Experience can even feed back onto the genes themselves. This biological embedding of experience in our genes is called epigenetics. It means that our habits, for good or bad, can influence the way that genes control development in our offspring.

Furthermore, experience has its greatest effects on our genes when we are very young ourselves. The best known example comes from studying children who survived the Dutch Hunger Winter (1944-45) during World War II:

  • https://www.borgenmagazine.com/the-epigenetics-of-hunger/
  • http://www.naturalhistorymag.com/features/142195/beyond-dna-epigenetics
  • https://theanalyticalscientist.com/fields-applications/a-lasting-legacy

Experience leaves an imprint on the brain in the synapses that form to remember or respond to the experience. By one estimate, 700 synapses are formed every second during the first three years. Then, when one synapses is strengthened by experience, others weaken by a process called synaptic pruning and nibbling.

Unlike eating and speaking, the ability to be a parent develops slowly, particularly when it is imminent. Pregnancy and childbirth change the bodies and brains of prospective mothers and those of fathers as well, mostly to prepare for parenting. In prospective mothers this has been termed matrescence, which has given rise to the term patrescence.

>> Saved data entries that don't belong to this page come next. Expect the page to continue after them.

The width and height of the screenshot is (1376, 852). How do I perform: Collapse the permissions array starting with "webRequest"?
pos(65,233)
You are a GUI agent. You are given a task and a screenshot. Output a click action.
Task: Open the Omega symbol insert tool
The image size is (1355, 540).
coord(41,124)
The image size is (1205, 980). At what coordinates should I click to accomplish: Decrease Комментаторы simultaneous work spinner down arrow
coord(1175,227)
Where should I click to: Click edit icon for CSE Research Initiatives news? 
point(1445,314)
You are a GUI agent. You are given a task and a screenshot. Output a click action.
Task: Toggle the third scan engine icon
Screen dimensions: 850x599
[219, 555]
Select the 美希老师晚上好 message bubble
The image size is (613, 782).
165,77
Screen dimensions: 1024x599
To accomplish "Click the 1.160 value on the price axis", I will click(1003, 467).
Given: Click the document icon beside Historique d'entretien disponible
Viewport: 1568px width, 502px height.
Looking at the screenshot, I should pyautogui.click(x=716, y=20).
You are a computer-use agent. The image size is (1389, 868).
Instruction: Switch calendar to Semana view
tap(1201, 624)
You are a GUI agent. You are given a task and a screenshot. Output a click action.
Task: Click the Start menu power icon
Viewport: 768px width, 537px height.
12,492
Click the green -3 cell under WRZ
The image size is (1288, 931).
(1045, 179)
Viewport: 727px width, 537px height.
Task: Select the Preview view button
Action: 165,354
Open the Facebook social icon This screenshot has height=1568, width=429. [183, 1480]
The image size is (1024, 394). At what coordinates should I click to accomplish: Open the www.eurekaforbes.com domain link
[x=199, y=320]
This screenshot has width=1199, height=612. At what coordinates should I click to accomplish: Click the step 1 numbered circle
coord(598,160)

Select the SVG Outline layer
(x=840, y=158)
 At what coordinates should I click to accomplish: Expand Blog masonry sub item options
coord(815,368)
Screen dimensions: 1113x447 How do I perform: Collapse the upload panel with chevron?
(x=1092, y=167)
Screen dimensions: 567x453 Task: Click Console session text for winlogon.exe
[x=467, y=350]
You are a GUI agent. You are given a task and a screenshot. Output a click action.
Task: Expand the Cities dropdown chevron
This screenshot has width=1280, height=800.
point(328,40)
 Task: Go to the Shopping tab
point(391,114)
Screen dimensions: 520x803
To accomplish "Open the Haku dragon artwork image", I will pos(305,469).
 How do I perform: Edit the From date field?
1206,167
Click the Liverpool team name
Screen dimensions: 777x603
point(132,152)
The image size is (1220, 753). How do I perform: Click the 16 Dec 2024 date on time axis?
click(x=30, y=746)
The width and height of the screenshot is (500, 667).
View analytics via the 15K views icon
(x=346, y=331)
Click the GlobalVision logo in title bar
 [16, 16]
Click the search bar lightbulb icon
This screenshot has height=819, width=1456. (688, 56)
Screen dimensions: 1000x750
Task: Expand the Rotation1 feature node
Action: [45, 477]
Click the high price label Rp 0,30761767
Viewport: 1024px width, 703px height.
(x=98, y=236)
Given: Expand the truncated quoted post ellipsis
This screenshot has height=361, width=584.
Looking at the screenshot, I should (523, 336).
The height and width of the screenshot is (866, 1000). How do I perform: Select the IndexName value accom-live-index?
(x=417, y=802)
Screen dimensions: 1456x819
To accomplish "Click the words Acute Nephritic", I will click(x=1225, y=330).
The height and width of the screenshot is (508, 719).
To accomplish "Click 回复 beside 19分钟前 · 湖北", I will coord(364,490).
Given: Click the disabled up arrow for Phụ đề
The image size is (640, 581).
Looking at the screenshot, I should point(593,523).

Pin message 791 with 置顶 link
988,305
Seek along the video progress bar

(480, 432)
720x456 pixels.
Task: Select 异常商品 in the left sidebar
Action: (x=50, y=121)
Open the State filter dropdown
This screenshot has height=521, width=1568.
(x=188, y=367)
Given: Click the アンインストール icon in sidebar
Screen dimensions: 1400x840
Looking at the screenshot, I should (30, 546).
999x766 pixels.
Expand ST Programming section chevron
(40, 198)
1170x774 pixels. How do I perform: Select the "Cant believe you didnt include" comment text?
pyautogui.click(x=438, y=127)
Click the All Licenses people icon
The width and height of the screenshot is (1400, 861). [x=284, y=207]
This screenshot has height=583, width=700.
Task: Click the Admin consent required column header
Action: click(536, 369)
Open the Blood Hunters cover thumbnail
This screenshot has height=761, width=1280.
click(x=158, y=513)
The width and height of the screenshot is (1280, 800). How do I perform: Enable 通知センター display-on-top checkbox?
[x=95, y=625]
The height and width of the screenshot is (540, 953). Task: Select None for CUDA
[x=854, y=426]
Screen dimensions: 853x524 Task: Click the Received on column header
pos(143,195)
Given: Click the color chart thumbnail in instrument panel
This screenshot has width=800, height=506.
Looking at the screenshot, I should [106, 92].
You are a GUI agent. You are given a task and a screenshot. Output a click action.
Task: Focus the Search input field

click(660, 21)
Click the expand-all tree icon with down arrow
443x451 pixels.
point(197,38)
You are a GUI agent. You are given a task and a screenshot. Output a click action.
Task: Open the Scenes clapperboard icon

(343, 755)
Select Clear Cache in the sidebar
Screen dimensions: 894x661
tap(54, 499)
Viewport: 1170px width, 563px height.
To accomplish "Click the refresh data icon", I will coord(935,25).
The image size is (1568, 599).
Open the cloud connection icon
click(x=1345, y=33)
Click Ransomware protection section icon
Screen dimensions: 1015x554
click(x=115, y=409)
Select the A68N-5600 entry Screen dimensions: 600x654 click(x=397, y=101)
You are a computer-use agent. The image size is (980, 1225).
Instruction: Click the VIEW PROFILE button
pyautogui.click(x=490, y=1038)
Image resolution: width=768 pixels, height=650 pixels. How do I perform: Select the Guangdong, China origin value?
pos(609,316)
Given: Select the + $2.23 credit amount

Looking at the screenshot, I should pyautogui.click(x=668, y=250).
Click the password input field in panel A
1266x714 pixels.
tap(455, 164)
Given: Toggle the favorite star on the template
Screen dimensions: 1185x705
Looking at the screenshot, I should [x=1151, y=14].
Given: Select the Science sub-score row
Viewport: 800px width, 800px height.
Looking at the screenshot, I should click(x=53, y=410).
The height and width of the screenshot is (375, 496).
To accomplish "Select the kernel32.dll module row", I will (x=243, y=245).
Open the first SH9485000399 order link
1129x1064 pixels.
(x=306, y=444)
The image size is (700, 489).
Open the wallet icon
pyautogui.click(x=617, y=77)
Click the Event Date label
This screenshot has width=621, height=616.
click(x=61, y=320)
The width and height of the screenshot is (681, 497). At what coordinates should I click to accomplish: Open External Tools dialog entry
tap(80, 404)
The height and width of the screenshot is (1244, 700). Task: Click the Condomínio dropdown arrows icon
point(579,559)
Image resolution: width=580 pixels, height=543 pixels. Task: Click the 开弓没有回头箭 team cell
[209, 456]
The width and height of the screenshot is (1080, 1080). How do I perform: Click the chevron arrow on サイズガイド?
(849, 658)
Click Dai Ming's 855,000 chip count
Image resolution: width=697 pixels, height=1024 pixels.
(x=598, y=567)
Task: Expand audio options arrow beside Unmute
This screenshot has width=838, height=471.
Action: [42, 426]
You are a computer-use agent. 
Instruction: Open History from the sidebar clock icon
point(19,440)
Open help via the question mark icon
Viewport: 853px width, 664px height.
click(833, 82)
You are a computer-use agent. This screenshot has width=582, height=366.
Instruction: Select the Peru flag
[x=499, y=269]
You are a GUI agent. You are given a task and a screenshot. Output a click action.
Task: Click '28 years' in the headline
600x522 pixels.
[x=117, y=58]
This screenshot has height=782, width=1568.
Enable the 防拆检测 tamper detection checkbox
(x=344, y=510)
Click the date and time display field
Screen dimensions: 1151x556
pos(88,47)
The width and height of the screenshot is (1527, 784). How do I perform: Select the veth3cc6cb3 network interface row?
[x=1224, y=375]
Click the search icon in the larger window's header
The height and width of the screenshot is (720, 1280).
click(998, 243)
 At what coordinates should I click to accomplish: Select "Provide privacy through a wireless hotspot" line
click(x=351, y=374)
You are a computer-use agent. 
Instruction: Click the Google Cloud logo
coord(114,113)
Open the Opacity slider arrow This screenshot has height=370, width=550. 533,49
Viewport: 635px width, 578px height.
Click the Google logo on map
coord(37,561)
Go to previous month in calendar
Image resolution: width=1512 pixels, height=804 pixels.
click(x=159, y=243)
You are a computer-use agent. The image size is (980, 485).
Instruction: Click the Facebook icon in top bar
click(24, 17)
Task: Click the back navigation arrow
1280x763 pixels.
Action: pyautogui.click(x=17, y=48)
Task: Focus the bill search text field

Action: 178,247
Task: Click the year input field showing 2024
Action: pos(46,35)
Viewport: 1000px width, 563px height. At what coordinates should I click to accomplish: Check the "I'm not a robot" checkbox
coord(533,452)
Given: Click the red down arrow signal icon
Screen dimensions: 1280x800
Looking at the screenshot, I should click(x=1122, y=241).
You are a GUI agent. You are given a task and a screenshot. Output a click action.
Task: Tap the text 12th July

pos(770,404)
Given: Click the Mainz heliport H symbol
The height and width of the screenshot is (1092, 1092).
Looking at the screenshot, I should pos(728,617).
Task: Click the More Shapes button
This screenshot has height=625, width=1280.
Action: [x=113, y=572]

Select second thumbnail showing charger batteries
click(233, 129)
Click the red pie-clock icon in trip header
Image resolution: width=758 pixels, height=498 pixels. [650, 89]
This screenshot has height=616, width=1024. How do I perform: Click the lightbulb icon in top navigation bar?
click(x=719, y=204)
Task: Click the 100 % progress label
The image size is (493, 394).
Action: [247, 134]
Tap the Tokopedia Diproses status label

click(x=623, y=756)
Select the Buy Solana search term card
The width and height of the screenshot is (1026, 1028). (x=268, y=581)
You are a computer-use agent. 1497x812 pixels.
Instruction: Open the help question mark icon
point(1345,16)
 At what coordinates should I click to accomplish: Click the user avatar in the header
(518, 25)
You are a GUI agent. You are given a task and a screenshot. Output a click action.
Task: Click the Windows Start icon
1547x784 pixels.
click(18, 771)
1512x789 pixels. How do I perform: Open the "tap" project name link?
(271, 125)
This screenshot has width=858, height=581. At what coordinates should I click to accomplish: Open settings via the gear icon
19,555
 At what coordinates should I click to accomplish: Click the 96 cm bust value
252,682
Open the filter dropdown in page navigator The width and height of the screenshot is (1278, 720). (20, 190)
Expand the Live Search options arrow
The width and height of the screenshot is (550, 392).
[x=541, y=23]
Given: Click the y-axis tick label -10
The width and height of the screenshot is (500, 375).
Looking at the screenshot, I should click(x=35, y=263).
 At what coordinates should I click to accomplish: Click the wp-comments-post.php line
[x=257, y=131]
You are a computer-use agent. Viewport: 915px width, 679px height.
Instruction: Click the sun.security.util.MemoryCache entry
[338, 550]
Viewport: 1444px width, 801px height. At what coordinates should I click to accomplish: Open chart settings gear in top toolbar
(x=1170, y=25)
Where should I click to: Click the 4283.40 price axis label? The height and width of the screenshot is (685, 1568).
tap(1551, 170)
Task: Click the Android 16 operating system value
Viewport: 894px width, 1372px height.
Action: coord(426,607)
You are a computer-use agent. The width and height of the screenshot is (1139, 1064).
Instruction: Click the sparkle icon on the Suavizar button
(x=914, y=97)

Nurturance from either parent depends on a hormonal foundation: estrogen, progesterone, oxytocin and prolactin in the mother, and oxytocin and testosterone in the father. The parts of the brain that are sensitive to these hormones—chiefly the limbic system, preoptic area and hypothalamus—are associated with organizing parental behavior.

PSYCHO: There’s been a fascinating debate over the importance of parents. Intuition is not a good foundation for understanding parents, considering how diverse the examples of parenting are and how varied one parent’s performance can be. 

So even though the relationship between a parent and a child is basically social, let’s begin with the individual psychology. Despite some controversy, perhaps most psychologists accept the importance of parents for an infant’s attachment. Although you can find thorough descriptions of attachment behavior in infancy, its importance is equally evident (and compellingly described) in adult behavior, either when it has not developed well or when it has*.

Besides attachment, caregivers (including parents) seem indispensable for boosting a baby’s brain development by serve and return interactions, described by Harvard here, there, and yonder, and two years later by Michigan at this site, that site, and wherever , and even more recently by the British.

*But don’t rely on the notion that oxytocin is the cuddle chemical (or at least a trust chemical) took off in the popular press and some of the difficulties got left behind. Now the inconsistencies in the relationship between oxytocin and love are leaking out and provoking modified theories (research here).

All of this has left the attachment theory of love without a simple chemical reaction to rely on. However, the complexities are useful in alerting everyone to the dangers as well as the rewards of intimacy. The real delight of trusting someone makes us vulnerable to a good story, allowing a con artist to hack our oxytocin system (which is sometimes called THOMAS).

Oxytocin does have some influence on attachment and love. On the other hand it also seems perfectly at home with stupidity. How else to explain the eagerness of spies and diplomats to fall for the honey trap? It often features intelligent men, who may be powerful as well, and a woman to whom they reveal all their secrets. (There are honey traps with men as the lure, too.) We trust attractive people more than unattractive people. It can be a result of secreting oxytocin from the pituitary gland. Though potential victims might save themselves with acne medicine, some men–but not women–may be beyond help.

SOCIAL: Mother and Father have provided the historic basic pattern of parenting with more exceptions than we might realize. One-parent families are on the increase with fewer mishaps, though perhaps more stress, than we often acknowledge.

Cultural differences in parenting are obvious to anyone who takes the trouble to look around and travel a bit, depending on culture and geography.